Stored records
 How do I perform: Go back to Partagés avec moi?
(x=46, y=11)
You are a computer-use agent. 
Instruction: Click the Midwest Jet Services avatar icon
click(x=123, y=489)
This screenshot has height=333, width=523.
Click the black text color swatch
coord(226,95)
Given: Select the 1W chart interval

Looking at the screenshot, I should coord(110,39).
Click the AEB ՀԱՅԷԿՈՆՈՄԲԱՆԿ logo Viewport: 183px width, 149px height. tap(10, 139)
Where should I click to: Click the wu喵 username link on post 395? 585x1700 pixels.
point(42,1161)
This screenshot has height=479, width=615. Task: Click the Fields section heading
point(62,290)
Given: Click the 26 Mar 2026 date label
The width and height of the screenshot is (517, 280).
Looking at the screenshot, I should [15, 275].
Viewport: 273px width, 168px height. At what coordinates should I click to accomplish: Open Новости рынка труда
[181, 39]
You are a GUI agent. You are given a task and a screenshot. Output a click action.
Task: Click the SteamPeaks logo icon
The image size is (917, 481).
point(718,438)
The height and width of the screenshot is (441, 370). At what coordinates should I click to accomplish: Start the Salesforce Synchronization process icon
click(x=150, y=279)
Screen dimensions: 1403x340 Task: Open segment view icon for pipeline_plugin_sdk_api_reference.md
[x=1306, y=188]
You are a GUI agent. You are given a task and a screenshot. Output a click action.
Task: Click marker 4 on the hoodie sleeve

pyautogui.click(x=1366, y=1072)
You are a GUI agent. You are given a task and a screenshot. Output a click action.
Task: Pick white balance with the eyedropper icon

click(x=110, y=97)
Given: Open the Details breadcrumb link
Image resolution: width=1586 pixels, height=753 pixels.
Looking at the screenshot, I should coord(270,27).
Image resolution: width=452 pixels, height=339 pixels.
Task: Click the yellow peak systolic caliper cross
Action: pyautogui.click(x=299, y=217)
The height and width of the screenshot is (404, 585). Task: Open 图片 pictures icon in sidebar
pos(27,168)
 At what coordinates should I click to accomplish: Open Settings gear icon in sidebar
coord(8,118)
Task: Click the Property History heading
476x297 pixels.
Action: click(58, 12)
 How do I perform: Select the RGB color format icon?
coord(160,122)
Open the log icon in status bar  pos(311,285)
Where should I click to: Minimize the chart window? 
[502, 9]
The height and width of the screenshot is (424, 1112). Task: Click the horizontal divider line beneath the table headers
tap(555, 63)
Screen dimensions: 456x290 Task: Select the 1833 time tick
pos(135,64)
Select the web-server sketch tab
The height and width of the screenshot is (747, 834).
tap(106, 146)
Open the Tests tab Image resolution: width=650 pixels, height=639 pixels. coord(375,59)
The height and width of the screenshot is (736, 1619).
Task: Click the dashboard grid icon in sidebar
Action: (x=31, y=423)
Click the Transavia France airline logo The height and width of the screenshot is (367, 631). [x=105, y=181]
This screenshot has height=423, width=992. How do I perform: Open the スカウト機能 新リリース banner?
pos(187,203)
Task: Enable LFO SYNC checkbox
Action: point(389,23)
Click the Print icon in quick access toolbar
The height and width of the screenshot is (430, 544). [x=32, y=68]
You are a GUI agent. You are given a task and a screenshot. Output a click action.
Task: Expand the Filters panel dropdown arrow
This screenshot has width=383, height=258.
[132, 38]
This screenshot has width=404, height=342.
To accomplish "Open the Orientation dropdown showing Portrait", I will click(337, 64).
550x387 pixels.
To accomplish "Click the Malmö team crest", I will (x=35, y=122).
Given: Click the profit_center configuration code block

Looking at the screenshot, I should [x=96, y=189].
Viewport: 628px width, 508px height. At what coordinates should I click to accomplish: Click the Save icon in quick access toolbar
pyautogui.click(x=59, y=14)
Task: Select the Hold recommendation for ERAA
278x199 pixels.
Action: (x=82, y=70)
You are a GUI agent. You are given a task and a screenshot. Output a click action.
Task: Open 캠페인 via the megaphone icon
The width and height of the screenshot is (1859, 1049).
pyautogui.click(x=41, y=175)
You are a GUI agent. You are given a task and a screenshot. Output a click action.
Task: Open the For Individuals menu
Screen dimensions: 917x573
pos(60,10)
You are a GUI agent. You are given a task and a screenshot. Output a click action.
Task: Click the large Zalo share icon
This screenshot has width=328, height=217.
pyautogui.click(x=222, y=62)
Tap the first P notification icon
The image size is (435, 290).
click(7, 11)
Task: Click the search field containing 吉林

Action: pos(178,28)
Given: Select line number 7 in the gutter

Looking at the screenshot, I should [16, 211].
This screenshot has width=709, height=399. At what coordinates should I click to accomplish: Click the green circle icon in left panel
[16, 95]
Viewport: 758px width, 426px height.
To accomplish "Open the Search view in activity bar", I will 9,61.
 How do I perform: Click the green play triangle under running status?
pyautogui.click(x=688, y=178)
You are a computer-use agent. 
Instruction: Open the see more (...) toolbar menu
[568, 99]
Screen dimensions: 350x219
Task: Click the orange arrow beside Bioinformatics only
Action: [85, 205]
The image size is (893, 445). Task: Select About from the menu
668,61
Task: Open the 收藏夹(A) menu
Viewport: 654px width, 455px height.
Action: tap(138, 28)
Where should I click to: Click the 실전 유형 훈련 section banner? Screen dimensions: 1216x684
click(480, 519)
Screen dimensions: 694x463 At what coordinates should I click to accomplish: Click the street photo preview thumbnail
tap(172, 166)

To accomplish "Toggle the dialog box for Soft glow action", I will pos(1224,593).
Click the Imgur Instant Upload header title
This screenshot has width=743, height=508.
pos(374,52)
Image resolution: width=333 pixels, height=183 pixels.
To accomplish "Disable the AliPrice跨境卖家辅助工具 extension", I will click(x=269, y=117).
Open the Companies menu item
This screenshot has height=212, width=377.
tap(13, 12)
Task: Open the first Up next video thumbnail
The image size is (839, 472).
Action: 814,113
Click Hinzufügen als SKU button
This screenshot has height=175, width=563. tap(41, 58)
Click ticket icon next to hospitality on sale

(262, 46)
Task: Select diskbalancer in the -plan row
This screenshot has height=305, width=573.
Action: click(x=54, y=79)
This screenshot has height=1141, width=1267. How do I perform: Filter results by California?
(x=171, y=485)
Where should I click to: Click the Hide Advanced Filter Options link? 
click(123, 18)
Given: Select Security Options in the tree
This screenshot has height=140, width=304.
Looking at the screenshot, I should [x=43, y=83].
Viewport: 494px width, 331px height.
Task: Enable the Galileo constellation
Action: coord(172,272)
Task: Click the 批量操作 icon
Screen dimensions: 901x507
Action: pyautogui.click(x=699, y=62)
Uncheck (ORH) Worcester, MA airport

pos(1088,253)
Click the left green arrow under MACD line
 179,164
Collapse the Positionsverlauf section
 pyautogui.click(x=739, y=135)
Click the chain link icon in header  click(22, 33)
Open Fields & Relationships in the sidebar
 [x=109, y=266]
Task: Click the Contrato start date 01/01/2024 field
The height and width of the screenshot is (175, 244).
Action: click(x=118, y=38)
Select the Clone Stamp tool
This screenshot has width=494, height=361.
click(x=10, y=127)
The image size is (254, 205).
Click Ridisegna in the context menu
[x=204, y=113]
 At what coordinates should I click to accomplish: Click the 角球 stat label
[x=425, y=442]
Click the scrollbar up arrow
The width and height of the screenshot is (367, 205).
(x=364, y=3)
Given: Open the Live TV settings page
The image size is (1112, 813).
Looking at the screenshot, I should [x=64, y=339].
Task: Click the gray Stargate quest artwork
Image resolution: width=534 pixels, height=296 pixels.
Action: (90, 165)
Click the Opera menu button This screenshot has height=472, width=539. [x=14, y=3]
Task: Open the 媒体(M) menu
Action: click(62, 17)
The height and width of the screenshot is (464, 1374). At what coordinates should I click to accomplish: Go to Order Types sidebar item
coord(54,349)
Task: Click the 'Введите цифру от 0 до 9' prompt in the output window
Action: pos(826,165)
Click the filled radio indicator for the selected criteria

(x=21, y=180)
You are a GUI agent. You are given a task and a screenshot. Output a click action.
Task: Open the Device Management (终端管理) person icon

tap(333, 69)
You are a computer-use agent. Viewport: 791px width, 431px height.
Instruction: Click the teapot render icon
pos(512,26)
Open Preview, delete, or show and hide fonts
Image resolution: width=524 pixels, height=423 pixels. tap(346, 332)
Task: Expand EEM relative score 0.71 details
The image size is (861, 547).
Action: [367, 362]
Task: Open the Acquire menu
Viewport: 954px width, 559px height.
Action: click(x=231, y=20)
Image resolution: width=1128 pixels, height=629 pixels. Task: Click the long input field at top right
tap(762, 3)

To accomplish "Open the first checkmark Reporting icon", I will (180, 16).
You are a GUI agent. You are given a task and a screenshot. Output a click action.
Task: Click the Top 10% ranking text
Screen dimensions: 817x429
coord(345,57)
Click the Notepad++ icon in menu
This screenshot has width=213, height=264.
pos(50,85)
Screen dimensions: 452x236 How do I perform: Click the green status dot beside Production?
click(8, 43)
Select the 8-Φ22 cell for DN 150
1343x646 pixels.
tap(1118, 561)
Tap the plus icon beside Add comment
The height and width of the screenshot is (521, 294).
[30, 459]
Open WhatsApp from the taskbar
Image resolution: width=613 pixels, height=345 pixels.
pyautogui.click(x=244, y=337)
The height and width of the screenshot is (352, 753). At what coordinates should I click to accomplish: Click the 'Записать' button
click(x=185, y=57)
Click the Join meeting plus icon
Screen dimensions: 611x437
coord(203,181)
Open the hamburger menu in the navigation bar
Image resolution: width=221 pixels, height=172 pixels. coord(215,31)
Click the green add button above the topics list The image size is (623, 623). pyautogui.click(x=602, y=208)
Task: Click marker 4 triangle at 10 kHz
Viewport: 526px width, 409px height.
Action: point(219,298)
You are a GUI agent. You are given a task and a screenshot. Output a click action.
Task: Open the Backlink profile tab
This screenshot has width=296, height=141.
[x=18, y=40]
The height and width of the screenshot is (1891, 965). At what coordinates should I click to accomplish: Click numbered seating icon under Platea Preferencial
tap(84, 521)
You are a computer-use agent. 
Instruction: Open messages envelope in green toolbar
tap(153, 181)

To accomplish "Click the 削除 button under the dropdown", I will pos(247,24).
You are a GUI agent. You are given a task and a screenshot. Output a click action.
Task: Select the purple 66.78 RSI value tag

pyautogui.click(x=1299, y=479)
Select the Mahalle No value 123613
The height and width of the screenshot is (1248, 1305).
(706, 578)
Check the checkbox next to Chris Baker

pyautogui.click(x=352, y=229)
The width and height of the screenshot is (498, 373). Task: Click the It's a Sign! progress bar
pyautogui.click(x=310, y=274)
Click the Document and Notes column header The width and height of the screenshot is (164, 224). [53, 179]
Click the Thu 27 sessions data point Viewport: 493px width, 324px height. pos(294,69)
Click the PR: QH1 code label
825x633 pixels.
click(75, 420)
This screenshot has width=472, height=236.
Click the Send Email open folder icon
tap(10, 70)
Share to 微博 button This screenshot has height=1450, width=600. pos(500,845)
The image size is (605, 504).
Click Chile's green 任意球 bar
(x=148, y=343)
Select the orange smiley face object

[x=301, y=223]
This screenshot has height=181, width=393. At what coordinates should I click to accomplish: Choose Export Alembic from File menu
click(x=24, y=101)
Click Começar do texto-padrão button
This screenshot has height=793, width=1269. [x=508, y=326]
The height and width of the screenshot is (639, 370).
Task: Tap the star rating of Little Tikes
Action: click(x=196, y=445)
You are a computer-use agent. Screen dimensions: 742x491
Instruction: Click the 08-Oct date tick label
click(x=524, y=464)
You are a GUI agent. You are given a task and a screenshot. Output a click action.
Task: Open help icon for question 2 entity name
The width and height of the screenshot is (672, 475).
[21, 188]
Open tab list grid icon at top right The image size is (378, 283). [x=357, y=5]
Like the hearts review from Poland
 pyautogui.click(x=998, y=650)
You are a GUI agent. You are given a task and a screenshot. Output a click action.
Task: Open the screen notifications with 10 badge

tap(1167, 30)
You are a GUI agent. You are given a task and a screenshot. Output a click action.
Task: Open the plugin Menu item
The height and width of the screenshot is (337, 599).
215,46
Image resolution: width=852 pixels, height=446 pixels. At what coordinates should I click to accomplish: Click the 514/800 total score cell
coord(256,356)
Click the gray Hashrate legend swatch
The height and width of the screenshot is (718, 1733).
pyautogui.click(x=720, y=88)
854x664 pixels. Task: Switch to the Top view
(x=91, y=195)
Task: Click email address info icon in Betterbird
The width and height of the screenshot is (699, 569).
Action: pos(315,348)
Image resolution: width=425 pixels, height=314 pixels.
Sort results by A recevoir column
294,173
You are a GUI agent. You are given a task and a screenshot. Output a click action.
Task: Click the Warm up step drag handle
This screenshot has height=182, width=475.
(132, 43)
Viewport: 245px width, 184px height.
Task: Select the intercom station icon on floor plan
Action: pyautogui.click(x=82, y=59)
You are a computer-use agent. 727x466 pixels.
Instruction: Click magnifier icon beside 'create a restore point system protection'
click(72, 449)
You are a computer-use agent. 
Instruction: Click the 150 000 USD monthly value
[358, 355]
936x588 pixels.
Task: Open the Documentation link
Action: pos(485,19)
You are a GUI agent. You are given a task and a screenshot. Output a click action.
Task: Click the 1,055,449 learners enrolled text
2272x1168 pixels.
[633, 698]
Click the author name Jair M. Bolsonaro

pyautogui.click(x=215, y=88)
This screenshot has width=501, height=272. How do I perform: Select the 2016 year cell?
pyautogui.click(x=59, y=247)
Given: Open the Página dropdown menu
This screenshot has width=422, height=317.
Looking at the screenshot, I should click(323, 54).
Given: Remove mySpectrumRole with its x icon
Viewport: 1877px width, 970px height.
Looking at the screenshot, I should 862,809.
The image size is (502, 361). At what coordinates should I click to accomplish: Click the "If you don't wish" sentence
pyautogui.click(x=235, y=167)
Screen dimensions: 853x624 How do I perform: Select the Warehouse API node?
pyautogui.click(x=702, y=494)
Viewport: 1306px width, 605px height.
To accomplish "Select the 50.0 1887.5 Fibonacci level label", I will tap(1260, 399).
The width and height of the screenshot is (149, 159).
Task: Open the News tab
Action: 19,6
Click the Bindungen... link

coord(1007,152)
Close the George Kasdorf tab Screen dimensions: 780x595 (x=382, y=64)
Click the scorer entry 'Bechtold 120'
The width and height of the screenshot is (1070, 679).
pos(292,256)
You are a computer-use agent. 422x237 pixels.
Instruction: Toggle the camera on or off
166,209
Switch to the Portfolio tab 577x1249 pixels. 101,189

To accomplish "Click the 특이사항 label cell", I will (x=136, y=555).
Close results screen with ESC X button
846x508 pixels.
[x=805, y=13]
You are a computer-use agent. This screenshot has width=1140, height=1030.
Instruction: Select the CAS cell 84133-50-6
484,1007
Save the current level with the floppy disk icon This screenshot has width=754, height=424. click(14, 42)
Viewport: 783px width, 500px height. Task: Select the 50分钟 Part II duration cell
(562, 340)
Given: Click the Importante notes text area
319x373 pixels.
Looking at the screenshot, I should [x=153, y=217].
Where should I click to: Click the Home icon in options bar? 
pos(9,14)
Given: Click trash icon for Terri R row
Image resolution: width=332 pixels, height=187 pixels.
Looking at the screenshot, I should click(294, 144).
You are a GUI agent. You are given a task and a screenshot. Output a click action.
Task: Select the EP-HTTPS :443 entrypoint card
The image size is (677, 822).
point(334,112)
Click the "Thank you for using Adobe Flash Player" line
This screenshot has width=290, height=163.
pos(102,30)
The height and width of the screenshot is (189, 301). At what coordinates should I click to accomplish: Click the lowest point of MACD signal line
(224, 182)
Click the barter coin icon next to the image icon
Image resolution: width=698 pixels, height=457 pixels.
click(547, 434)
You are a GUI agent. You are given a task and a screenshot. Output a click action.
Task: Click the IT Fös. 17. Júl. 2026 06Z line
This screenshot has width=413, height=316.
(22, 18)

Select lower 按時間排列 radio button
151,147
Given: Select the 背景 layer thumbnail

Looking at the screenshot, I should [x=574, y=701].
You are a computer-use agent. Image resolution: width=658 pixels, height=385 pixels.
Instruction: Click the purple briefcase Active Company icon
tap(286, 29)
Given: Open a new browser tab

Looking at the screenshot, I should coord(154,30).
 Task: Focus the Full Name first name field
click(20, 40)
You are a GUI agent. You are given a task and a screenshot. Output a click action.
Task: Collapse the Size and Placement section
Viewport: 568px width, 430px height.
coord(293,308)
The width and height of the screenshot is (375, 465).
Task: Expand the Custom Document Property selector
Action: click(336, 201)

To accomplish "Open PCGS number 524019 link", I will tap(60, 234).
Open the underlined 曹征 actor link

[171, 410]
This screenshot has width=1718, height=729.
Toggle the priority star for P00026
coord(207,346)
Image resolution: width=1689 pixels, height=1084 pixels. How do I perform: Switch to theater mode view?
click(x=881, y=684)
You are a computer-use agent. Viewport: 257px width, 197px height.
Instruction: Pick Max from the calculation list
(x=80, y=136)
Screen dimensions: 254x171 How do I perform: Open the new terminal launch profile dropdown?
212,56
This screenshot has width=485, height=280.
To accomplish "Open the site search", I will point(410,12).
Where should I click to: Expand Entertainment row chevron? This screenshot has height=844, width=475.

### YOUR OBJECTIVE
Give the number of lines in the entries that contain the word "computer", with no other text.

### WRITTEN ANSWER
11